Material supplied:
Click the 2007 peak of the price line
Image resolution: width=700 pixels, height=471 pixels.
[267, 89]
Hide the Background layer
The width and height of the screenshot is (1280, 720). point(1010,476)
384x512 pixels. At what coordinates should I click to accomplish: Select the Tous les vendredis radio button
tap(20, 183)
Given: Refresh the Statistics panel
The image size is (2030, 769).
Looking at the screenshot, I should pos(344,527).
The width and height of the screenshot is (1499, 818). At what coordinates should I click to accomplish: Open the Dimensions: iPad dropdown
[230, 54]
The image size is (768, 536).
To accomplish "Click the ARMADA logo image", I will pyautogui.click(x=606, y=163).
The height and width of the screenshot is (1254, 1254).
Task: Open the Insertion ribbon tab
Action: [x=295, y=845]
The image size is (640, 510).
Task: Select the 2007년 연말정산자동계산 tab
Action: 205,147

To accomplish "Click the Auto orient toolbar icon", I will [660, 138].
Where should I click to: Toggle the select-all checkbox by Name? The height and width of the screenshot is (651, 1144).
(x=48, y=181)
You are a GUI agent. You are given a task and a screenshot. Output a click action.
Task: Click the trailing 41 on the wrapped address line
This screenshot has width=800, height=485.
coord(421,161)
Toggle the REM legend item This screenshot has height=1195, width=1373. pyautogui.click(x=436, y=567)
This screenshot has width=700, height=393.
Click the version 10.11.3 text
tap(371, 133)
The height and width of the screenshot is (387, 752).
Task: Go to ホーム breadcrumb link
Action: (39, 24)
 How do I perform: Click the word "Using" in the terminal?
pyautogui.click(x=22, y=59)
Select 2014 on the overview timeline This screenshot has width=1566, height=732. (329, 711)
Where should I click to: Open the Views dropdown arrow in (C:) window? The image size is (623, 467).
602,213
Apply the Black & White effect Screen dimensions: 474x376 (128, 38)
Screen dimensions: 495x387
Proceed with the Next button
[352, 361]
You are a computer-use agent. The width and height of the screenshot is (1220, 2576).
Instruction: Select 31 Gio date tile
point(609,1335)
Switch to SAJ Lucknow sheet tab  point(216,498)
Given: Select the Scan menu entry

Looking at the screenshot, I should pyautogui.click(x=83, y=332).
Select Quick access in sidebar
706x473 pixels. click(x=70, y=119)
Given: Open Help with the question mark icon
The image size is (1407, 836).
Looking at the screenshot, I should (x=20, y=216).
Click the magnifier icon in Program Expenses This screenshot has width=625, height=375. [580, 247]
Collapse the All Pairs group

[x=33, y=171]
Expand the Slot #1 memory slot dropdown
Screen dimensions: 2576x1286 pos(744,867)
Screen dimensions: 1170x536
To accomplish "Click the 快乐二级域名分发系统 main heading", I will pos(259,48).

Work instructions:
Write out every entry word for word.

Expected answer:
Click the 2007 peak of the price line
Image resolution: width=700 pixels, height=471 pixels.
[267, 89]
Hide the Background layer
The width and height of the screenshot is (1280, 720). point(1010,476)
384x512 pixels. At what coordinates should I click to accomplish: Select the Tous les vendredis radio button
tap(20, 183)
Given: Refresh the Statistics panel
The image size is (2030, 769).
Looking at the screenshot, I should pos(344,527).
The width and height of the screenshot is (1499, 818). At what coordinates should I click to accomplish: Open the Dimensions: iPad dropdown
[230, 54]
The image size is (768, 536).
To accomplish "Click the ARMADA logo image", I will pyautogui.click(x=606, y=163).
The height and width of the screenshot is (1254, 1254).
Task: Open the Insertion ribbon tab
Action: [x=295, y=845]
The image size is (640, 510).
Task: Select the 2007년 연말정산자동계산 tab
Action: 205,147

To accomplish "Click the Auto orient toolbar icon", I will [660, 138].
Where should I click to: Toggle the select-all checkbox by Name? The height and width of the screenshot is (651, 1144).
(x=48, y=181)
You are a GUI agent. You are given a task and a screenshot. Output a click action.
Task: Click the trailing 41 on the wrapped address line
This screenshot has width=800, height=485.
coord(421,161)
Toggle the REM legend item This screenshot has height=1195, width=1373. pyautogui.click(x=436, y=567)
This screenshot has width=700, height=393.
Click the version 10.11.3 text
tap(371, 133)
The height and width of the screenshot is (387, 752).
Task: Go to ホーム breadcrumb link
Action: (39, 24)
 How do I perform: Click the word "Using" in the terminal?
pyautogui.click(x=22, y=59)
Select 2014 on the overview timeline This screenshot has width=1566, height=732. (329, 711)
Where should I click to: Open the Views dropdown arrow in (C:) window? The image size is (623, 467).
602,213
Apply the Black & White effect Screen dimensions: 474x376 (128, 38)
Screen dimensions: 495x387
Proceed with the Next button
[352, 361]
You are a computer-use agent. The width and height of the screenshot is (1220, 2576).
Instruction: Select 31 Gio date tile
point(609,1335)
Switch to SAJ Lucknow sheet tab  point(216,498)
Given: Select the Scan menu entry

Looking at the screenshot, I should pyautogui.click(x=83, y=332).
Select Quick access in sidebar
706x473 pixels. click(x=70, y=119)
Given: Open Help with the question mark icon
The image size is (1407, 836).
Looking at the screenshot, I should (x=20, y=216).
Click the magnifier icon in Program Expenses This screenshot has width=625, height=375. [580, 247]
Collapse the All Pairs group

[x=33, y=171]
Expand the Slot #1 memory slot dropdown
Screen dimensions: 2576x1286 pos(744,867)
Screen dimensions: 1170x536
To accomplish "Click the 快乐二级域名分发系统 main heading", I will pos(259,48).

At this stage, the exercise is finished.